There’s conscious despair in Pulp Fiction’s addiction to iconography; hints that the characters are lost in role-plays they don’t even remember initiating. (That beautiful moment when Vincent blows Mia a kiss, after she’s gone into her house, safe from the sight of his unchecked sentiment.) But the film retreats anytime it threatens to get too vulnerable and dangerous, lapsing into stuff like the tedious subplot with Tarantino himself, a segment that, itself, plays like a sitcom. (Tarantino would commit to emotional transparency in Jackie Brown, and was promptly rewarded with box office receipts that were less than half of Pulp Fiction’s.) The beautiful cinematography that’s reminiscent of Technicolor and the obsessive slow-mo interludes that follow characters walking, or shooting up, addicted to their potentially coolness, suggest a level of melodramatic displacement that’s Lynchian (Blue Velvet is a major influence on Pulp Fiction) but directors, and pop culture at large, responded more to the chic irony.
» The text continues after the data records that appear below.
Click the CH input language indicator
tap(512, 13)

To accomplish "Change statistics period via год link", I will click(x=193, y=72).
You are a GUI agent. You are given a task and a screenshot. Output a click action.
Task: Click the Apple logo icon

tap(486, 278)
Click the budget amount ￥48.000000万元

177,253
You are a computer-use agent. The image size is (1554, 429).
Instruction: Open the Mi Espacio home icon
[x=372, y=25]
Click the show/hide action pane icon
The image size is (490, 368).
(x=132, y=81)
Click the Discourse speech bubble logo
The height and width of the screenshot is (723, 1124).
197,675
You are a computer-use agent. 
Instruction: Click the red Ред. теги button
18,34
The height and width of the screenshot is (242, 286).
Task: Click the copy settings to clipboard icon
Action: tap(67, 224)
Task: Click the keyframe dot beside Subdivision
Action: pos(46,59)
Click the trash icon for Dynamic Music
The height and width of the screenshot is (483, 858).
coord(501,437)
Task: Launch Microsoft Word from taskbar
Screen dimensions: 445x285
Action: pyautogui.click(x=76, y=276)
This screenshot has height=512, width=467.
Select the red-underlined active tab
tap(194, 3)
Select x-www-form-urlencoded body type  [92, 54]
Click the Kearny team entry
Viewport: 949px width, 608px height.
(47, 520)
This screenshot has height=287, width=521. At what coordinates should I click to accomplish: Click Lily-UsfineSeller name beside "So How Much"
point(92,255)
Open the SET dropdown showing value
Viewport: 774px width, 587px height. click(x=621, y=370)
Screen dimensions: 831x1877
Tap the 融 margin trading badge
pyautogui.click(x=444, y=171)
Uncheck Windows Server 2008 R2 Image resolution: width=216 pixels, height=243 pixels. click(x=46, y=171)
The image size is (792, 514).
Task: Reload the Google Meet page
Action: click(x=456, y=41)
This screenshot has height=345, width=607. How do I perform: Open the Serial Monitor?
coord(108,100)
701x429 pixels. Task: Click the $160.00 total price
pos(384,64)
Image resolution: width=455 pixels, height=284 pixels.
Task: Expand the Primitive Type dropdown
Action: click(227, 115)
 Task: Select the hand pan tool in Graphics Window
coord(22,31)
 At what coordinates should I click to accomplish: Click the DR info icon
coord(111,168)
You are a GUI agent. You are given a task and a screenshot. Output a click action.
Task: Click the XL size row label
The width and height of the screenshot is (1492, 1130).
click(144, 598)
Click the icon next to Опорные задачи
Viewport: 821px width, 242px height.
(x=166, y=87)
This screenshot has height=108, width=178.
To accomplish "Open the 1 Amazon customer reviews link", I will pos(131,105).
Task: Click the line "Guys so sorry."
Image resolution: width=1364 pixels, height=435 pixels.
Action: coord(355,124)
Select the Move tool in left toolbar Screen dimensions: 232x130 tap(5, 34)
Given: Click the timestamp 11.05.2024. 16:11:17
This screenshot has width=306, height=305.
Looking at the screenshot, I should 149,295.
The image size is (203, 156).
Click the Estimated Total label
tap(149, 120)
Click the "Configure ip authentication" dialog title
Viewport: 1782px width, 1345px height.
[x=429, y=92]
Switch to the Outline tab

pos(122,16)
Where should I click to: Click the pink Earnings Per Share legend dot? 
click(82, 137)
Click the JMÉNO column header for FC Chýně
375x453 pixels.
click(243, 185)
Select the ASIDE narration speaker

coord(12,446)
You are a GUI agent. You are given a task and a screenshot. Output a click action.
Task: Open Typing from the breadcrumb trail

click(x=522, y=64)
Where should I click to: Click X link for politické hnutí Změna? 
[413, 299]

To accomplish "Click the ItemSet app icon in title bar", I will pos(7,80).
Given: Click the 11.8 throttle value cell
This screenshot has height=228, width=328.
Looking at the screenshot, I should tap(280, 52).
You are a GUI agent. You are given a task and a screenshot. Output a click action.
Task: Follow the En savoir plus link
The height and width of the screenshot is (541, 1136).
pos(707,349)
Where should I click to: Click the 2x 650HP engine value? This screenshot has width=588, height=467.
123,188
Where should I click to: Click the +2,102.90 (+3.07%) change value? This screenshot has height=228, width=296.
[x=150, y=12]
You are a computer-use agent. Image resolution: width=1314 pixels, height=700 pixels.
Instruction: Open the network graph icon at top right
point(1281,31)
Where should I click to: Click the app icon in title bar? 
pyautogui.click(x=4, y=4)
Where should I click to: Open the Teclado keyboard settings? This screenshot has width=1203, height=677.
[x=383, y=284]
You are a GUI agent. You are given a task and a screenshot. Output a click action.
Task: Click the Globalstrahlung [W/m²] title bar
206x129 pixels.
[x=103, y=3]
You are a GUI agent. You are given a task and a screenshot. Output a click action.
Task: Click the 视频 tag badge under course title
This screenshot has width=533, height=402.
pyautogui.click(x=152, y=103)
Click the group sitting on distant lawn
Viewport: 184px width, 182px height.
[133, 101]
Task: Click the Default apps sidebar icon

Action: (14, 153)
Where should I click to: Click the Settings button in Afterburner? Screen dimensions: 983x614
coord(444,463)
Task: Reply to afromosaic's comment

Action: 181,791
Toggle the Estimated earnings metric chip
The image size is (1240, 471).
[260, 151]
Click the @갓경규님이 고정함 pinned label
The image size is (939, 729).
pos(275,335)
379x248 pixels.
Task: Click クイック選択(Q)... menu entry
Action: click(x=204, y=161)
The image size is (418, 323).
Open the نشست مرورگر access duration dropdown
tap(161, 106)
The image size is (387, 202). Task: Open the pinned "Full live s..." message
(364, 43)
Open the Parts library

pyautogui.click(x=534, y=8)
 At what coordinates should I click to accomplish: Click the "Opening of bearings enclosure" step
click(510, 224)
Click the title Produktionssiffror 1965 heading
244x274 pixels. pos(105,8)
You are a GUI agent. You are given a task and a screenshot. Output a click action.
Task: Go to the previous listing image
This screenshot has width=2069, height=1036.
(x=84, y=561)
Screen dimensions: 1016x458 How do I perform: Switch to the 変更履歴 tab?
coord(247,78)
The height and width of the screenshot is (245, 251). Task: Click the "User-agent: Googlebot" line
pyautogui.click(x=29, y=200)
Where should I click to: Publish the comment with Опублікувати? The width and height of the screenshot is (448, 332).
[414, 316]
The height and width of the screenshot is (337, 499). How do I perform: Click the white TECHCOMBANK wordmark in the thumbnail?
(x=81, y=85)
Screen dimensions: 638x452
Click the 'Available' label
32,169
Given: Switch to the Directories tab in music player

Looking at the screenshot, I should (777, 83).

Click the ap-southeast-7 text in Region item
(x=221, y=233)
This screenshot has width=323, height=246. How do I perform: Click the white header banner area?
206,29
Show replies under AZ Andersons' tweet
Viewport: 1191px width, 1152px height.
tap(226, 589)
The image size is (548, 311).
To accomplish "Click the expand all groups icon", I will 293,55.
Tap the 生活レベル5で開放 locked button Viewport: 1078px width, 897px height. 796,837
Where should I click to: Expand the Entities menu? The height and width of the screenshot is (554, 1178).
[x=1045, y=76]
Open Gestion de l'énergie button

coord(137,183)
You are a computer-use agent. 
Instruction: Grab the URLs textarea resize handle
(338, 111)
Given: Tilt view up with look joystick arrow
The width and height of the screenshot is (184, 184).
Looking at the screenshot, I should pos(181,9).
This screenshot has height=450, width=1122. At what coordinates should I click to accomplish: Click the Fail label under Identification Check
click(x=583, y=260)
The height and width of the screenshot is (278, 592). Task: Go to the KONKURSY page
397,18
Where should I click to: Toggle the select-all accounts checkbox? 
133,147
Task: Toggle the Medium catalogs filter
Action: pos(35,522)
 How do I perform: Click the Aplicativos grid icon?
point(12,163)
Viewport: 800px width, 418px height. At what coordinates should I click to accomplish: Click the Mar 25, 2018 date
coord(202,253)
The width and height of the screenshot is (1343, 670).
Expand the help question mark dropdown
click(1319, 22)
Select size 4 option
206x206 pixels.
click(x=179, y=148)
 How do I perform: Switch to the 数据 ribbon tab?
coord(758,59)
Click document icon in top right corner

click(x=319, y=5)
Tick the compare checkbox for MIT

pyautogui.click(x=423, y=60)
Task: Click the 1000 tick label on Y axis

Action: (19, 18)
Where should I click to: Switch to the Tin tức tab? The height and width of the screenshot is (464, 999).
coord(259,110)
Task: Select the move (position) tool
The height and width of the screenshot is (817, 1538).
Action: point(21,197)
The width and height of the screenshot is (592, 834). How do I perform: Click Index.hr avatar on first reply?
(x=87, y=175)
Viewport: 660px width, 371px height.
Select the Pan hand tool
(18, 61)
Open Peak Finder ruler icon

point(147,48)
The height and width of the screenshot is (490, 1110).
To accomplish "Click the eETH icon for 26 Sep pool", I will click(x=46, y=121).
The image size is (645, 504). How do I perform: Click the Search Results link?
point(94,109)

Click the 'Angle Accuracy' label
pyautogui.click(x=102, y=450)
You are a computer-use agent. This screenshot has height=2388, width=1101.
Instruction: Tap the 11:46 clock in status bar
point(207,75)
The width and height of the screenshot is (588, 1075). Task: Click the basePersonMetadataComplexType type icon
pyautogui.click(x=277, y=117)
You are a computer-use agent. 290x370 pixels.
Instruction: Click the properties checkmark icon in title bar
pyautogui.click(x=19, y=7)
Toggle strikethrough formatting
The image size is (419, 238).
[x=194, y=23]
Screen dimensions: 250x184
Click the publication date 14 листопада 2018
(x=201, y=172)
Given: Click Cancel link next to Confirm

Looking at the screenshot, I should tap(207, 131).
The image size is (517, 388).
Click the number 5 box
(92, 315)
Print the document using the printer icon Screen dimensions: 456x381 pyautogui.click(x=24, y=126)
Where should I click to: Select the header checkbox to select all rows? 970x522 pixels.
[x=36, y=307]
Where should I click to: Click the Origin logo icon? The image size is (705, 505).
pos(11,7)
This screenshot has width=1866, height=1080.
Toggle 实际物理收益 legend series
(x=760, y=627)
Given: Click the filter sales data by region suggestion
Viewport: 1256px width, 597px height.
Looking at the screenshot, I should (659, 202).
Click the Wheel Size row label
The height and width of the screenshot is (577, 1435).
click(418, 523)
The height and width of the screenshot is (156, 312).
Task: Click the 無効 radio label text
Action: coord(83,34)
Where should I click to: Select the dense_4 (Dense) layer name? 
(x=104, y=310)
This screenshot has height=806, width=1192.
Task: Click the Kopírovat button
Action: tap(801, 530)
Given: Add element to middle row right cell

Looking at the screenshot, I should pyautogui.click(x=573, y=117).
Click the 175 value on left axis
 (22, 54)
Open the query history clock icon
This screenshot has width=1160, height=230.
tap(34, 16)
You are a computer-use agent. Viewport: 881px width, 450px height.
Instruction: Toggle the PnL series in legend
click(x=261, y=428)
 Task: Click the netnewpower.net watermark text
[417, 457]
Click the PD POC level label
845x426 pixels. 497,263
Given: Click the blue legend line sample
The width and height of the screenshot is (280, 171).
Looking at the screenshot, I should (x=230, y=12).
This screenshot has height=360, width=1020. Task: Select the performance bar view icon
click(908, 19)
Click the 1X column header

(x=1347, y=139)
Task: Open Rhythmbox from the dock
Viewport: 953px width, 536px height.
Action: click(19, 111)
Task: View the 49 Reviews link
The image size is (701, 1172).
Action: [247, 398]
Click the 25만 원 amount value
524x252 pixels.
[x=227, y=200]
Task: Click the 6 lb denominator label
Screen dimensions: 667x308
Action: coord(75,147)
Most filmgoers left the theater looking for the tie-in CD to the brilliantly catchy soundtrack, rather than contemplating Vincent Vega’s rootless, pitiful downfall. That’s not necessarily Tarantino’s fault (though he encourages this sort of superficiality in his reliably obnoxious interviews), but a specific, insidious consumerist ripple expanded from Pulp Fiction’s metaphoric stone nonetheless. It helped to erect a wax museum that few wish to leave.